Friday, December 10, 2010

Captive Audience

A trial lawyer’s “performance” in the courtroom is unique among professional efforts in its ephemeral and unappreciated quality.  Ironically, every word that is uttered is transcribed verbatim, but unless there is an appeal, no one will ever read it.   It would be easier to get your friends and relatives to look at pictures of your vacation.
Months or even years of preparation may be invested into the trial of a case.  During the trial, a lawyer may forgo all other activities to be devoted body and soul to the effort, even to the point of losing sleep and weight.  Unlike an actor or musician, the result of that effort is witnessed by no more than a dozen people or so, and it is really only the six who ultimately make the decision that matter (which may often include one of the alternate jurors). 

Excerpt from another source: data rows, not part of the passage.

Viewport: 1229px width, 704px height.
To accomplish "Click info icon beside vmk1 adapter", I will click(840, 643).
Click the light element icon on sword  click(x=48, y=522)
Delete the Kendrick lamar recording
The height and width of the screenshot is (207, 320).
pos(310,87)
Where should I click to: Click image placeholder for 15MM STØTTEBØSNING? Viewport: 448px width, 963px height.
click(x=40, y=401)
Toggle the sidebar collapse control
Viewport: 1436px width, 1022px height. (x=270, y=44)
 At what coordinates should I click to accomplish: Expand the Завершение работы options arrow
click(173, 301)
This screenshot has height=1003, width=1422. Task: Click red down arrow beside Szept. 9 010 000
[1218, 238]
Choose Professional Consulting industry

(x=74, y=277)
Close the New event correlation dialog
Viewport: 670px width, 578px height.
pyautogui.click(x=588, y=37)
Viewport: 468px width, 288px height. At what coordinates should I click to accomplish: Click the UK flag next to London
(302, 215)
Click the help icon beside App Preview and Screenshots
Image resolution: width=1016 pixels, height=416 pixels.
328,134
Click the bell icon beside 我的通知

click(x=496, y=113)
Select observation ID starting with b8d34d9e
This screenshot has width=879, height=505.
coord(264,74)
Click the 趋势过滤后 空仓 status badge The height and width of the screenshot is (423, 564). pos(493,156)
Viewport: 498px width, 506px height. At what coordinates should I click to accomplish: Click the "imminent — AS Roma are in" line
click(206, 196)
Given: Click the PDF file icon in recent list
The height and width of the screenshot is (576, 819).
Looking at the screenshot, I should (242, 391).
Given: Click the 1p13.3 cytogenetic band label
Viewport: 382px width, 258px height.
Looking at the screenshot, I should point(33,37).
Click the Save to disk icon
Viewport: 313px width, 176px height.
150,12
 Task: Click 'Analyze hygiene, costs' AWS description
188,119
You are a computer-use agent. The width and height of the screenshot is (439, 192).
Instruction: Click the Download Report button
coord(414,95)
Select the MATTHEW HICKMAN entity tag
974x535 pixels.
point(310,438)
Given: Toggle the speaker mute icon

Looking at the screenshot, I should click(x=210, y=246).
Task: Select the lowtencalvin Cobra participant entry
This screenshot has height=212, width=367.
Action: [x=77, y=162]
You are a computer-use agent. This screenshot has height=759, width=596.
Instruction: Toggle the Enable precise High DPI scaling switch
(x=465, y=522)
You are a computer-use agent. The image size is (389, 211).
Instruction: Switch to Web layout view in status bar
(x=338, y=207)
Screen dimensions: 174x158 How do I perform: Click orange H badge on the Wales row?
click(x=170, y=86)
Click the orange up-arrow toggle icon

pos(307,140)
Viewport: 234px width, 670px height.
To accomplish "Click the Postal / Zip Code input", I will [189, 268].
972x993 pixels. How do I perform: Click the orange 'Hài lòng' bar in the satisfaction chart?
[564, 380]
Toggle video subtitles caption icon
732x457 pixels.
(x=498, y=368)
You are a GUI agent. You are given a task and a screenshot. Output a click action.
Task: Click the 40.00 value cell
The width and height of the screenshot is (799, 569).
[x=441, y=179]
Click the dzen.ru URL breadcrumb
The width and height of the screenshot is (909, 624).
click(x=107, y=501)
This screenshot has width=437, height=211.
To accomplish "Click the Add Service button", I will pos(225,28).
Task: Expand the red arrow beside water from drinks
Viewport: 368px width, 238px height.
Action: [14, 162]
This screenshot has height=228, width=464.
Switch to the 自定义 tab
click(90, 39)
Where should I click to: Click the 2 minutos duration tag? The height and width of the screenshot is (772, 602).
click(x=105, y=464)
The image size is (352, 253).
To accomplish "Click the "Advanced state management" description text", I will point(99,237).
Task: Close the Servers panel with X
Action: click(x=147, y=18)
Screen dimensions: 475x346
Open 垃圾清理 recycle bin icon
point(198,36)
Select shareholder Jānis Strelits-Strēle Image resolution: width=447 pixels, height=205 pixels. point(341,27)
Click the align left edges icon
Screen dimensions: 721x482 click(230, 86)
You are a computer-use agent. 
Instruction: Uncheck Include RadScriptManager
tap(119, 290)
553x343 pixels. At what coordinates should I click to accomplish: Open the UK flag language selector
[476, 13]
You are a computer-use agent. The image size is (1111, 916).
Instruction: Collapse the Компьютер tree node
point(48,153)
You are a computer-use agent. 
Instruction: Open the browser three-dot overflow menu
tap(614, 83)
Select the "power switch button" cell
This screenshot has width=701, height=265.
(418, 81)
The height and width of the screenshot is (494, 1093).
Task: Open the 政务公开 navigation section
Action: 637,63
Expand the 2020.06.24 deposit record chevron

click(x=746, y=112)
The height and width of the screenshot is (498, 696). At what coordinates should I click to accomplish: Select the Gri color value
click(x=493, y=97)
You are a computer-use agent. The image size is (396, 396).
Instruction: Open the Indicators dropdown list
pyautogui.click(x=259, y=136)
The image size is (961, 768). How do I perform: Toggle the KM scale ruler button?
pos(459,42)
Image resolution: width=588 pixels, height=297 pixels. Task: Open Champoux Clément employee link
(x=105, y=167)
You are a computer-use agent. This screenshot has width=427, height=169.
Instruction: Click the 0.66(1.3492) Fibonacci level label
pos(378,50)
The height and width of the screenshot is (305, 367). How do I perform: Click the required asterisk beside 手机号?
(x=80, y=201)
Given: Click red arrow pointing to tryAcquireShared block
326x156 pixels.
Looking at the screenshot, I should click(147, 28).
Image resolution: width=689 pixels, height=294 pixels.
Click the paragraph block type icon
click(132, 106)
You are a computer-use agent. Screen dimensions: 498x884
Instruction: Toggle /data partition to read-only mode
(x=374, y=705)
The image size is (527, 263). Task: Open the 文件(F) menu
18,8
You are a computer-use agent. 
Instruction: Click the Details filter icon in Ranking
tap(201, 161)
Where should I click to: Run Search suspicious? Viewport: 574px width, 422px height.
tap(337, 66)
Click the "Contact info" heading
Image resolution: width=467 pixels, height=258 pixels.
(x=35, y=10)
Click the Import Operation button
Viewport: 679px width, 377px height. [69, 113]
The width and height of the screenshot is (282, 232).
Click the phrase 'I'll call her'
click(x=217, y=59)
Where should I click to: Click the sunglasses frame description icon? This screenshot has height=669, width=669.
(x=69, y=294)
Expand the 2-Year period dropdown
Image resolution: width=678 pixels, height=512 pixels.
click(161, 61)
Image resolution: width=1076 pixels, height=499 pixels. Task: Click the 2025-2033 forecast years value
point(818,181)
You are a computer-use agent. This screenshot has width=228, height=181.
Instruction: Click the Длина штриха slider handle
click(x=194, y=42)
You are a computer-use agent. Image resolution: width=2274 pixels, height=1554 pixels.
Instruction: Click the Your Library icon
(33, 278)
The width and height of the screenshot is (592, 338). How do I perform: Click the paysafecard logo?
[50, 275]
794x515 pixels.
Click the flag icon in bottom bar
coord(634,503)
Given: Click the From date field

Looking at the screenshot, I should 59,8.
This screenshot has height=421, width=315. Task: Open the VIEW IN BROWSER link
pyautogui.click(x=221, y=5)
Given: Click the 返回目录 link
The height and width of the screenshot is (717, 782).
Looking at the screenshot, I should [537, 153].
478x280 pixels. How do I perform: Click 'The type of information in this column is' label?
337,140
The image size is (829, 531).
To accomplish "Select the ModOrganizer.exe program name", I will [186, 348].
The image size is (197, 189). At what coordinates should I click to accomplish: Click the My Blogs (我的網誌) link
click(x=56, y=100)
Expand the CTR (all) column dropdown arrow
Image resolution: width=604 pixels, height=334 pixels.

Nobody volunteers to listen to a trial lawyer.  The Judge and the court staff are paid to be there.  The jurors receive a summons and appear under threat of legal penalty if they do not appear.  Yet once they are chosen, the jurors become imbued with the power to make a decision which will affect the lives of strangers and will have the force and effect of law.  Right or wrong, the decision they make will represent justice for the parties to that case.

From the beginning of voir dire (or more likely from the time it is first anticipated), until the verdict is returned and perhaps even longer, the trial lawyer is obsessed with the jury.

That’s not hard to understand.  In any given case our success or failure will be determined by the jury.  They are the sole source of any sense of approval or rejection.  During a trial, everything we do or say is conceived and executed for the sole purpose of persuading those six people that at the end of the case they should find in favor of our client.  Make no mistake; any effort to win a jury trial is synonymous with winning over the jury.

Unsurprisingly therefore, books have been written about how to select a jury.  People earn a living as “jury consultants” advising lawyers what questions to ask and which prospective jurors to accept or reject.  A substantial body of research has become available based upon the behavior and responses of “focus group” jurors and interviews of actual trial jurors in the immediate aftermath of their decision, all in an effort to aid an attorney in identifying and selecting jurors who may be more receptive to his client’s proof, and perhaps more importantly, identifying and excusing potential jurors who would be incapable of finding in favor of the client based upon life experiences, relationships or firmly held beliefs.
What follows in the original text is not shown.